La condotta prevista come reato è più nota con il termine di stalking, che deriva dal verbo inglese to stalk (inseguire, fare la posta, cacciare in appostamento), mutuato dall'attività venatoria.
Lo stalking è una linea di condotta rivolta ad una persona in particolare, caratterizzata da ripetuti avvicinamenti fisici o visivi, dalla ricerca di un’interazione non voluta, dalla presenza di minacce implicite o esplicite o, ancora, da una combinazione di comportamenti che scatenano nella vittima una comprensibile paura.

PERCHÉ È COSÌ IMPORTANTE?

Si tratta di persecuzioni che portano il 70% delle volte a disturbi nella vittima (ansia, perdita del sonno, fino al tentativo si suicidio).
Nell’81% dei casi la persecuzione sfocia in violenza fisica, e nel 31% si giunge ad un abuso sessuale (dati National Violence Against Women).
I dati statistici Istat dal 2000 al 2007 mostrano che il 39% dei delitti commessi tra partner o ex erano crimini ampiamente annunciati, al termine di persecuzioni che proseguivano da tanto tempo.
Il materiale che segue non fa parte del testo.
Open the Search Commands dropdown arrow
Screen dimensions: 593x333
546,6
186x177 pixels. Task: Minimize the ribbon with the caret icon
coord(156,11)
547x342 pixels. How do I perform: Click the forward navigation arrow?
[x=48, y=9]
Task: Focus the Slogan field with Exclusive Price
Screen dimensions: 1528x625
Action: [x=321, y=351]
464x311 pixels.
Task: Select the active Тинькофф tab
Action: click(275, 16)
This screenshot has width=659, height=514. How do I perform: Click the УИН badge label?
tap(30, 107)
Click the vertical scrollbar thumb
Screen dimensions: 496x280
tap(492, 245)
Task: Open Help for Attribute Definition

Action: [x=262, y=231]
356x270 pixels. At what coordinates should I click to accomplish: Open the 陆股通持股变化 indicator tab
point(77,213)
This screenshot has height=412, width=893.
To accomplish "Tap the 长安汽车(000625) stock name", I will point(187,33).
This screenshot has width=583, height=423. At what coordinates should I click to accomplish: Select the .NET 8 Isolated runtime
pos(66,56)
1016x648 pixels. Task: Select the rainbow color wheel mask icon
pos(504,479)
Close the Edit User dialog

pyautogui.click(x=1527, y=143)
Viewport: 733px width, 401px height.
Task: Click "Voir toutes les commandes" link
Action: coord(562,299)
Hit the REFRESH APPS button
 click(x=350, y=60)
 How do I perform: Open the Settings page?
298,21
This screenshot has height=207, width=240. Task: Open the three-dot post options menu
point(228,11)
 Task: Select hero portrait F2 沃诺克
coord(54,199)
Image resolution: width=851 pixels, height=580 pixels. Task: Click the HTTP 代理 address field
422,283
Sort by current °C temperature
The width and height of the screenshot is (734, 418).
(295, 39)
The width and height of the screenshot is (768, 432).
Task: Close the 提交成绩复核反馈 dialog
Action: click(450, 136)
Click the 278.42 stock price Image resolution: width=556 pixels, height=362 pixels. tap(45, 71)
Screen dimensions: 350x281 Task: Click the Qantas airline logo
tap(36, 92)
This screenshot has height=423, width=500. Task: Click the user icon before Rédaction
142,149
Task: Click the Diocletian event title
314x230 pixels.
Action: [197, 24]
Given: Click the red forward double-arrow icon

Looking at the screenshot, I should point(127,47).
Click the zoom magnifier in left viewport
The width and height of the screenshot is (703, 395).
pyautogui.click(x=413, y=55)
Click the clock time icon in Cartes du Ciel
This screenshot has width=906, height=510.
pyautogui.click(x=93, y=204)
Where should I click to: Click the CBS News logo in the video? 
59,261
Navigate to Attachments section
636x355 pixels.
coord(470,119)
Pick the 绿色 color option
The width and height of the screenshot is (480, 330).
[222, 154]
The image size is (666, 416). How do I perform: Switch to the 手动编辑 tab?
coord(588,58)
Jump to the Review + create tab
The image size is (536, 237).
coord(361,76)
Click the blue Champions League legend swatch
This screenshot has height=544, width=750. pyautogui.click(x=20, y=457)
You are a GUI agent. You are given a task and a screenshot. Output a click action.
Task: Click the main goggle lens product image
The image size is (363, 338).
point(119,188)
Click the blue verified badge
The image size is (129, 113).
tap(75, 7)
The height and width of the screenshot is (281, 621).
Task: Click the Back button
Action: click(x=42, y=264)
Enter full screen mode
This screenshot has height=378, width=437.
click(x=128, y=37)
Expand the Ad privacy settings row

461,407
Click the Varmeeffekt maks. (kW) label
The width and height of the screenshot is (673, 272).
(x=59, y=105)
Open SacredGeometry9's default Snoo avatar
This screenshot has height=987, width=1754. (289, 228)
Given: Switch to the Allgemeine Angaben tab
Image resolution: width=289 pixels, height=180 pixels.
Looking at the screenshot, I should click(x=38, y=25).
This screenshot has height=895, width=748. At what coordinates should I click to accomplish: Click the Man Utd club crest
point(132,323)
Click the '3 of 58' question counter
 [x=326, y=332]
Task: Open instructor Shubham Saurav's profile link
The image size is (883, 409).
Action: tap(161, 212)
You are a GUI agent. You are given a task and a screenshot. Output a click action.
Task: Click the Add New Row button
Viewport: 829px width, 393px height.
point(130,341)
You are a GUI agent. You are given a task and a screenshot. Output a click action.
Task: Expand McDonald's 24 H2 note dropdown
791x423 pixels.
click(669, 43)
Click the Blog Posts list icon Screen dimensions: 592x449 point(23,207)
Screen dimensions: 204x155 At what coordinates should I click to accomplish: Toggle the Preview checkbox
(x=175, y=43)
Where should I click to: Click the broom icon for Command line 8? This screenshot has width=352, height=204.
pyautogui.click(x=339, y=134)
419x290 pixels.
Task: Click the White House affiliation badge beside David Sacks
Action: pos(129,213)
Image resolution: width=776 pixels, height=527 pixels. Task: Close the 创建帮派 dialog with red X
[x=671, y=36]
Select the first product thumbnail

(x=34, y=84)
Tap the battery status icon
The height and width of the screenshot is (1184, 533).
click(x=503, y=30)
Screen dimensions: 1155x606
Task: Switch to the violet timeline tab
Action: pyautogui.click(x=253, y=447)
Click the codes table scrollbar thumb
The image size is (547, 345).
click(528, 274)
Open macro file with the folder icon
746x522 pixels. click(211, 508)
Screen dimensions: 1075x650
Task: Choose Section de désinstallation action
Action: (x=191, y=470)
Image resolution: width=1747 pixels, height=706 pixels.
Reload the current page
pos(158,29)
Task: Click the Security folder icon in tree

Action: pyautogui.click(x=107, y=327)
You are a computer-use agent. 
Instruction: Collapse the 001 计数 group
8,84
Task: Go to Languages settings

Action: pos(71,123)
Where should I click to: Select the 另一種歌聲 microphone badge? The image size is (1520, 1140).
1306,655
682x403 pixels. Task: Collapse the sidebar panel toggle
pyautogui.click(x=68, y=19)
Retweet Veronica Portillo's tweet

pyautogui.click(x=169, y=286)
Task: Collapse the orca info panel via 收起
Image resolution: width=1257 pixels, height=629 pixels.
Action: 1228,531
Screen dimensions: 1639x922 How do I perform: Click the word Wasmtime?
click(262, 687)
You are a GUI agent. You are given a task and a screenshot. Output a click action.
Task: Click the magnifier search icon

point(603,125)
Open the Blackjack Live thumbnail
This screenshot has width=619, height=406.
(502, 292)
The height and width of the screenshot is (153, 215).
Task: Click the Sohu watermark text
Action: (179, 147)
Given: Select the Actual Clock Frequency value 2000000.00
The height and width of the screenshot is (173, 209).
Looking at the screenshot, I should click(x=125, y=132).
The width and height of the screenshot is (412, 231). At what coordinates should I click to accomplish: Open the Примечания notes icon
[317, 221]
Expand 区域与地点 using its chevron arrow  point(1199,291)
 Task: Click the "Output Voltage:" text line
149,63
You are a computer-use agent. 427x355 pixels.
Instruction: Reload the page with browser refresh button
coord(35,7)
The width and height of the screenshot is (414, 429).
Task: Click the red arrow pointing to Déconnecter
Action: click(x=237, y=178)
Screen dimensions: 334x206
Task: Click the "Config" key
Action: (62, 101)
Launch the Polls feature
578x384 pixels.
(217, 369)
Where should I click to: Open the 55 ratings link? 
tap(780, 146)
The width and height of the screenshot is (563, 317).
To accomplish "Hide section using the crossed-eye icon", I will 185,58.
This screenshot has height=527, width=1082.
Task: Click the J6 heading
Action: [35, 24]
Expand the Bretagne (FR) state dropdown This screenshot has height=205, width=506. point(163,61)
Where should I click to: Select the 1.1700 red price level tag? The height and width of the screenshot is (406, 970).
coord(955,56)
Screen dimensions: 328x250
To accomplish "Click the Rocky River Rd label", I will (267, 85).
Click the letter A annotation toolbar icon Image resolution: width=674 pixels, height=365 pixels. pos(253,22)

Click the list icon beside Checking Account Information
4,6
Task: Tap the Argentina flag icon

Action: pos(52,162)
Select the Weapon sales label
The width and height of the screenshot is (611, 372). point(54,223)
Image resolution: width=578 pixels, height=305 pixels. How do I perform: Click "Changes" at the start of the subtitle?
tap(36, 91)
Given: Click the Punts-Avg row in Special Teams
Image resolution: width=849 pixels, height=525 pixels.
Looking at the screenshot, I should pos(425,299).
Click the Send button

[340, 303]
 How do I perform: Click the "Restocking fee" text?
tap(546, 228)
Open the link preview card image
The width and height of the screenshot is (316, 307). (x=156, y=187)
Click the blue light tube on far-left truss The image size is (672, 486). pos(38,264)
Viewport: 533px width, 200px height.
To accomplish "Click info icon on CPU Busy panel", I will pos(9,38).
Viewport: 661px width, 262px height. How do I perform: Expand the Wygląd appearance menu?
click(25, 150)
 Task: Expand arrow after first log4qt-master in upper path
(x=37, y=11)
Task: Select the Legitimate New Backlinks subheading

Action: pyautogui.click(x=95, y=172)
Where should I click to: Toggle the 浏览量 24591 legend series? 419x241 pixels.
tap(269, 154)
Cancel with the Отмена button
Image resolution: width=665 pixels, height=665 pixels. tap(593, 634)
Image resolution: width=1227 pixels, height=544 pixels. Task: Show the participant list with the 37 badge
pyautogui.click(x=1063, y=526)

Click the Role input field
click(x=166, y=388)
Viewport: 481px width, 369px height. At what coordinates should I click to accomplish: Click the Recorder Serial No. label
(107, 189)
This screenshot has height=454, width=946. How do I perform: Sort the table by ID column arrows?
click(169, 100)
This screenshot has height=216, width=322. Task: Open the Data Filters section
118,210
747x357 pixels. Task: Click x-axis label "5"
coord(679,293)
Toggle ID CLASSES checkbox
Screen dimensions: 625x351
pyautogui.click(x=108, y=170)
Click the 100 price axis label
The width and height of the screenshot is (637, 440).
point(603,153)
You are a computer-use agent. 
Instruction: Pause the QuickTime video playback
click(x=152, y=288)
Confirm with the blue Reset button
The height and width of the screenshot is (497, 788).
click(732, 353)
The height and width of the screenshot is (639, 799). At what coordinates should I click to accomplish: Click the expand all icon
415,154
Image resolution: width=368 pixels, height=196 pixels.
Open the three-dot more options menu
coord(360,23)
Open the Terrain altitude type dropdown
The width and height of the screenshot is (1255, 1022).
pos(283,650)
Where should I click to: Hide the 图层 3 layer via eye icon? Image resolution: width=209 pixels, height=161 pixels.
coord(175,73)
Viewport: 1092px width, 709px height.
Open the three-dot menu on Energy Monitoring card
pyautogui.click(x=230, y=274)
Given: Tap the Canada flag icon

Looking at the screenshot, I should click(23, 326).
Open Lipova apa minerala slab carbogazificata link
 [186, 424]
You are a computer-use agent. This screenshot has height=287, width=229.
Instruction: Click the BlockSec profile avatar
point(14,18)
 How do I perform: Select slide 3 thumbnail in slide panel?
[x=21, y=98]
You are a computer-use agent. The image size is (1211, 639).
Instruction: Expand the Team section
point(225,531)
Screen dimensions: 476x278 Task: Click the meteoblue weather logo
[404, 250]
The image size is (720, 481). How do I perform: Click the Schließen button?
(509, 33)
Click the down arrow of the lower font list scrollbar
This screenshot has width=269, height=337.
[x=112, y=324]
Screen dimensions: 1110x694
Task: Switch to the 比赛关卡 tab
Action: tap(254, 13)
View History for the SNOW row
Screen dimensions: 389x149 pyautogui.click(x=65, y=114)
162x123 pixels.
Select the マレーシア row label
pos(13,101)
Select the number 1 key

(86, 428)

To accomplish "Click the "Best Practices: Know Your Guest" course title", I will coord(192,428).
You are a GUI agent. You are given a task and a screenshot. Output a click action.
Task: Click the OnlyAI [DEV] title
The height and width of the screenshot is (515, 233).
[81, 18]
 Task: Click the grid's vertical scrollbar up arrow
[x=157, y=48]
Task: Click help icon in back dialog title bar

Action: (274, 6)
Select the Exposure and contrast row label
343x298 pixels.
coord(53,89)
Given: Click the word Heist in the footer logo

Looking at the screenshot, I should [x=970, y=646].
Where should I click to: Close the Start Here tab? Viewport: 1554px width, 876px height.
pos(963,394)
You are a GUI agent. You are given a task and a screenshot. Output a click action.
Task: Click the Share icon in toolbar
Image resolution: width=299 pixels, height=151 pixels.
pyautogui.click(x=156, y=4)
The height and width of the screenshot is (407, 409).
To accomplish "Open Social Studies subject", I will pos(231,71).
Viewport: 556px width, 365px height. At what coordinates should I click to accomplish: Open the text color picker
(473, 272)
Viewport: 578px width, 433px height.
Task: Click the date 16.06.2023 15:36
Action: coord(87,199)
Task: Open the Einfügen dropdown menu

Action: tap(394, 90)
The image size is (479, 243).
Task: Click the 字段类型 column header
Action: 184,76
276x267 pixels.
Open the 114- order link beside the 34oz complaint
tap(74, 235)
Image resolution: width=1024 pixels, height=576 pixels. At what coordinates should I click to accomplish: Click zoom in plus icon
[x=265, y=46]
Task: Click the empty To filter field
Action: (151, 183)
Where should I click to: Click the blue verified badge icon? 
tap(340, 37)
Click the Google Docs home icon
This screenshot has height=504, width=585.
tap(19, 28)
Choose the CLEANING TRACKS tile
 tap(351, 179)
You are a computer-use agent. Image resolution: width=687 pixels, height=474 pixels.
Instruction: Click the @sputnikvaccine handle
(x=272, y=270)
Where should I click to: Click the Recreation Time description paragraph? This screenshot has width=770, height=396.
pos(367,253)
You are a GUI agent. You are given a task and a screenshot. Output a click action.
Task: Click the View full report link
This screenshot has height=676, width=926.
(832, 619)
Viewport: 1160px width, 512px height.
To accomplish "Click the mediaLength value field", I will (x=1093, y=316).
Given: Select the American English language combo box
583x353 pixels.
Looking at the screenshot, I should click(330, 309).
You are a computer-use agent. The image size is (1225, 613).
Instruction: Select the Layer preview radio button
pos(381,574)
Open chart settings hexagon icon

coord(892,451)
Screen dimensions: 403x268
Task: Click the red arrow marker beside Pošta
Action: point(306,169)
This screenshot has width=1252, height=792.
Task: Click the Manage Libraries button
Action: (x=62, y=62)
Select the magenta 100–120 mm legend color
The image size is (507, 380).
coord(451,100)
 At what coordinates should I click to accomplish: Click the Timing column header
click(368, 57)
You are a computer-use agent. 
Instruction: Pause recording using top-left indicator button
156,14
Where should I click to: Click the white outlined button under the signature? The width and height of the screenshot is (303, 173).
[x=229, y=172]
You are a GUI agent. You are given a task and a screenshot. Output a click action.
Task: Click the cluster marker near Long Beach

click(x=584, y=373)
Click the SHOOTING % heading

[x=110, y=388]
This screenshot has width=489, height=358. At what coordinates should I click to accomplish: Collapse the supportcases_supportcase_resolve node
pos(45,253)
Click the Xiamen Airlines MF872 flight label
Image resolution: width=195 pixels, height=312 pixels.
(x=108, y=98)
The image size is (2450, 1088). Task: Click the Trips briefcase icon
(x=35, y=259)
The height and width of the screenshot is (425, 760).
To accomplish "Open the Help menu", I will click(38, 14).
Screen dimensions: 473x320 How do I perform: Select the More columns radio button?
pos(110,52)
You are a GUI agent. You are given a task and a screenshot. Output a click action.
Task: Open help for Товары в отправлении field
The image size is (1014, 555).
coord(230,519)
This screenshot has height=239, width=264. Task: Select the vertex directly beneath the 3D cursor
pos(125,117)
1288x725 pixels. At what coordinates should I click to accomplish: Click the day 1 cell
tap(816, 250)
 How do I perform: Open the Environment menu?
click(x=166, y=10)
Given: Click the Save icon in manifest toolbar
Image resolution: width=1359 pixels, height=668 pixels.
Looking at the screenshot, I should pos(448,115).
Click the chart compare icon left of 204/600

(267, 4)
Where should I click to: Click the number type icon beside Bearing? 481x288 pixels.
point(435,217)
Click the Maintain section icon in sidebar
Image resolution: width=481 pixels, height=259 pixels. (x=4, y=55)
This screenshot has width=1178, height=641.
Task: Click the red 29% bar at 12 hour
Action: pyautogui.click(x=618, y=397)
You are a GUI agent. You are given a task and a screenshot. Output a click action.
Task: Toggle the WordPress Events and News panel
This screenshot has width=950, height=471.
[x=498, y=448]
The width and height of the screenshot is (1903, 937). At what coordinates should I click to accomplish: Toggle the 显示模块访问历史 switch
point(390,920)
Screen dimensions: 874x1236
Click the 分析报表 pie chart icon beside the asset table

GLI EFFETTI DELLO STALKING

Nella scala dell’impatto degli eventi (IES) (Horowitz 1979) per la sindrome post traumatica e la reazione a eventi traumatici, lo stalking arriva ad essere, nel punteggio, secondo soltanto alla Sindrome Post-traumatica da Stress e supera anche l’incidente d’auto o la rapina.
Quasi nel 30% dei casi stalking porta ad una vera e propria sindrome post-traumatica da stress.